Luces rojas, azules, verdes. Ruido, música. Cuerpos sudorosos y brazos y caderas que se mueven al ritmo de una base descompasada. Alcohol, mucho alcohol. La pérdida del sentido absoluto. Y del control. Jóvenes y algunos no tan jóvenes, reducidos al rito más primario. Todos huelen a sexo. Él observa atentamente desde uno de los palcos del recinto. Muestra una ensayada media sonrisa mientras sujeta con delicadeza su copa. Es whisky, por supuesto, es todo un hombre. Un hombre no bebería menos. Mira y busca. Busca y no encuentra. Se siente superior a toda esa vorágine que se arremolina a su alrededor. Cree que su ropa, que sus estudios, que su actitud lo diferencian de los demás. Pero no es así. Él es tan triste y tan patético si cabe como los demás. Se presta al juego, es más, forma parte de él. Efectúa su rol. Se hace el interesante, finge ser quien ha de ser para conseguir su objetivo. Si la noche funciona, probablemente lo obtenga. Y mantenga esa sonrisita estúpida y prepotente. Y el juego continuará, y con él, su ignorancia. Pero así es la fauna, también aquélla encerrada en un mundo de luces y música. Siempre existirá un depredador.
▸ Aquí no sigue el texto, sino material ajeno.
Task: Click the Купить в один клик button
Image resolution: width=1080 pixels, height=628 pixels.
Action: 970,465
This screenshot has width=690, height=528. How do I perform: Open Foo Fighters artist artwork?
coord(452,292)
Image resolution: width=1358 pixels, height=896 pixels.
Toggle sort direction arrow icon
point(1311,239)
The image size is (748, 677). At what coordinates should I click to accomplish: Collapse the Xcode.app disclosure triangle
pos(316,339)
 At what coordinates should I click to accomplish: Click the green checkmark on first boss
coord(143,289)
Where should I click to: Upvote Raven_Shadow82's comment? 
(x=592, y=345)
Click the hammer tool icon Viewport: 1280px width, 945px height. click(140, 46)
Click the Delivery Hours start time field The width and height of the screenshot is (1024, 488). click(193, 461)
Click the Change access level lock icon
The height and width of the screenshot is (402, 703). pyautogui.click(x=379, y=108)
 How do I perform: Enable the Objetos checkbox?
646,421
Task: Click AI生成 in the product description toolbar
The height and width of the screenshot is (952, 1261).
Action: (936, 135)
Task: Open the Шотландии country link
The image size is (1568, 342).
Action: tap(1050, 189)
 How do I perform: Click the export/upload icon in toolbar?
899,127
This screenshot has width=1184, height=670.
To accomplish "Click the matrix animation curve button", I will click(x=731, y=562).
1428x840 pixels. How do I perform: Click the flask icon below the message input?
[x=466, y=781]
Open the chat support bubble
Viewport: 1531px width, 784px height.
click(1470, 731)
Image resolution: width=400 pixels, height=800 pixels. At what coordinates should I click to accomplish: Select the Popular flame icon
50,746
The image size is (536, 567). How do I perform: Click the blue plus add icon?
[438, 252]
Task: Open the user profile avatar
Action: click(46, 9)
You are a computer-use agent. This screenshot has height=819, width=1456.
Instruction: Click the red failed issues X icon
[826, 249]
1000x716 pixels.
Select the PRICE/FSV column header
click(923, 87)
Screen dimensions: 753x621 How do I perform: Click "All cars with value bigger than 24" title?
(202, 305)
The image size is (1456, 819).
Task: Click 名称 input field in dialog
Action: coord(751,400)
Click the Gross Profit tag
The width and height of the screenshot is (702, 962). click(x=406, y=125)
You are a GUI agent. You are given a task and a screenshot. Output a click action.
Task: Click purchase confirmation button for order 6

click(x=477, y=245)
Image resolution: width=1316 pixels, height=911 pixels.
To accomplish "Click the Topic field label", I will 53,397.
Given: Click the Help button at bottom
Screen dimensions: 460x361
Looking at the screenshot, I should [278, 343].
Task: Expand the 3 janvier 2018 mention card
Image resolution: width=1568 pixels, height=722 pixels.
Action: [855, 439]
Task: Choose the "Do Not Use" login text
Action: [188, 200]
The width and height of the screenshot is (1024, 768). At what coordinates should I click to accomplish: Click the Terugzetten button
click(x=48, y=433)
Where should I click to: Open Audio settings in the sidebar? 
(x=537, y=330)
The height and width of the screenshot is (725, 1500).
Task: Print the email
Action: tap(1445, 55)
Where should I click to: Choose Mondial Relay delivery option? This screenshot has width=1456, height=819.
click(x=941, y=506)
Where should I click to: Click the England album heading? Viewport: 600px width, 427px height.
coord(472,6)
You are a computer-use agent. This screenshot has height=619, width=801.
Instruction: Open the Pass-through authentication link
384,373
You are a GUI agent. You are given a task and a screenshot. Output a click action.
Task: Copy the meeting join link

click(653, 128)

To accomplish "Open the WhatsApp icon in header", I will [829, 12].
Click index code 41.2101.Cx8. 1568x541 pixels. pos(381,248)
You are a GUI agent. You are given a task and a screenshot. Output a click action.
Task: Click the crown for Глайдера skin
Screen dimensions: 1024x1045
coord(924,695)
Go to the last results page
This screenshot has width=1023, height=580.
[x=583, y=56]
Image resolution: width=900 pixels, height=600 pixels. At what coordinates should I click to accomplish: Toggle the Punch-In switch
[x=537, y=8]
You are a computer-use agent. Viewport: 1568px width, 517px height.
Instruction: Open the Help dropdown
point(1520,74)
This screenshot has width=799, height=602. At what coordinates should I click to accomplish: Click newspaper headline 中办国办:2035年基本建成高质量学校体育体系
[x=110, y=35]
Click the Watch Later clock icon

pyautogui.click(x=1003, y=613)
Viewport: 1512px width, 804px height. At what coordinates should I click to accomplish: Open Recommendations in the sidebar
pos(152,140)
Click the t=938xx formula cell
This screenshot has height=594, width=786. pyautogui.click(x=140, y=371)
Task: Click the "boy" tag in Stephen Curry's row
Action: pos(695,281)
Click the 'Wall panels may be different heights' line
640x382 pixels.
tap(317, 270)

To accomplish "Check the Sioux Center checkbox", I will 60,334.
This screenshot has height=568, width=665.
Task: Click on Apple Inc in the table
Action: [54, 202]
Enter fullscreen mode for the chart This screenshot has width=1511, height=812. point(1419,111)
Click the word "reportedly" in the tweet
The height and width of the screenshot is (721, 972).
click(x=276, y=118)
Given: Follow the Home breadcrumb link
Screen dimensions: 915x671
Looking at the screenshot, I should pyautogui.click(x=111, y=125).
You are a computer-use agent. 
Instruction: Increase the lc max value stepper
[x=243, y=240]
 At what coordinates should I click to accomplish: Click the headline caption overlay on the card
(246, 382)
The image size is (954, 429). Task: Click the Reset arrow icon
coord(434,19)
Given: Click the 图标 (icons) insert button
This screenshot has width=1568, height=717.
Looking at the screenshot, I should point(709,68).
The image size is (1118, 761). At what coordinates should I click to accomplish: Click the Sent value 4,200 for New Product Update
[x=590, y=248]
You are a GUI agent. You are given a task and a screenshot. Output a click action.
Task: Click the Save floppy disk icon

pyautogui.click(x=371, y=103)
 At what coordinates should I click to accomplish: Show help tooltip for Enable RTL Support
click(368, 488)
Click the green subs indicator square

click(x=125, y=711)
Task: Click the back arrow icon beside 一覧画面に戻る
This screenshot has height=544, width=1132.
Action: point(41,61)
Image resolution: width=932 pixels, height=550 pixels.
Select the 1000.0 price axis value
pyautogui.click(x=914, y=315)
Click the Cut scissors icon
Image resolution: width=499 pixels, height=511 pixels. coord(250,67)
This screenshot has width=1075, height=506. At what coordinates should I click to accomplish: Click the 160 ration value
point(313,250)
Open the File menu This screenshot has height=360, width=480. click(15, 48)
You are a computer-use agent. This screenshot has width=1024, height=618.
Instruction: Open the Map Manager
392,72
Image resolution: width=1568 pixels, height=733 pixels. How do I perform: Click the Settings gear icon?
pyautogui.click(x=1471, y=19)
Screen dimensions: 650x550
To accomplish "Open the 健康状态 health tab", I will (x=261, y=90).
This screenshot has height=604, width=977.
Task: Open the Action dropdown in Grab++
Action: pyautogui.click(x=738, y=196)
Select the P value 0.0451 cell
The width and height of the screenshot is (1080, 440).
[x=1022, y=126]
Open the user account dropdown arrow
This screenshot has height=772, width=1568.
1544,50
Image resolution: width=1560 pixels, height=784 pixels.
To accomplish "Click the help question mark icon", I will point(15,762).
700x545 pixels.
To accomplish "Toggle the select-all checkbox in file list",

Frente a mí, una fotografía. Hay un paisaje y tres individuos que fingen naturalidad. No logran engañar a nadie pues su pose es más bien rígida y artificiosa. Me preguntó si el que tomó la foto pensó en lo ridículos que resultaban. ¿Y ellos? ¿En qué estarían pensando? ¿O qué harían allí, precisamente? Se distingue tras ellos el mar inundado de bañistas y alguna, aunque éstas son más bien escasas, sombrilla. Probablemente era un día muy caluroso y nadie deseaba permanecer al sol. Tan sólo estos tres individuos. Encontré la imagen esta mañana, mientras revolvía el armario de trastos viejos de casa de mi madre. Y de pronto, mi padre y mi madre se me antojaron como unos desconocidos (al tercero verdaderamente no lo he visto nunca). Es más, ahora los observo y no logro reconocer a esa mujer de mantel verde entre cazuelas de barro ni a ese señor de gorro de paja y camiseta de tirantes anchos. Tal vez sea cuestión de tiempo. Madurar y envejecer lo cambia todo. Nos distancia toda una vida. Yo y mis dos hermanos. Y supongo que muchos días solitarios, animosos, diferentes. Elementos que no conocí y que puede que nunca llegue a conocer, como esta fotografía que ha llegado a mí por curiosidad. Yo no tengo hijos y no me planteo tenerlos, al menos por el momento, pero es posible que en cierta ocasión, ellos miren mi foto, una de mi presente, de éste, y no sepan quién soy. Tal vez sólo encuentren a una mujer desconocida, una mujer muchos años antes de convertirse en su madre.
No sabía muy bien qué estaba pasando a su alrededor. Tan sólo era consciente del dolor que sentía en las piernas y del humo del cigarrillo que estaba fumando. El resto no existía. Estaba sola frente a la nada. El tiempo había pasado. O más bien, había pactado consigo misma no pensar, olvidarse de reflexiones abstractas y dolorosas que no harían más que sumirla en la tristeza. Había encontrado nuevos amigos y un buen puesto de trabajo. No tenía motivos por lo que pensar en él. Volver a él en cuerpo o en alma. Agarró el cigarrillo e inhaló con fuerza sobrehumana, como si se tratara de lo último que pudiera hacer en su vida. El tabaco era el último reducto de su vida anterior. Evitaba caer, pero cada vez lo que hacía se sentía bien. Y volvía a recordar. De pronto, notó lágrimas aflorando en sus ojos. Fumaría, sí, fumaría. No quedaba mucho más que hacer.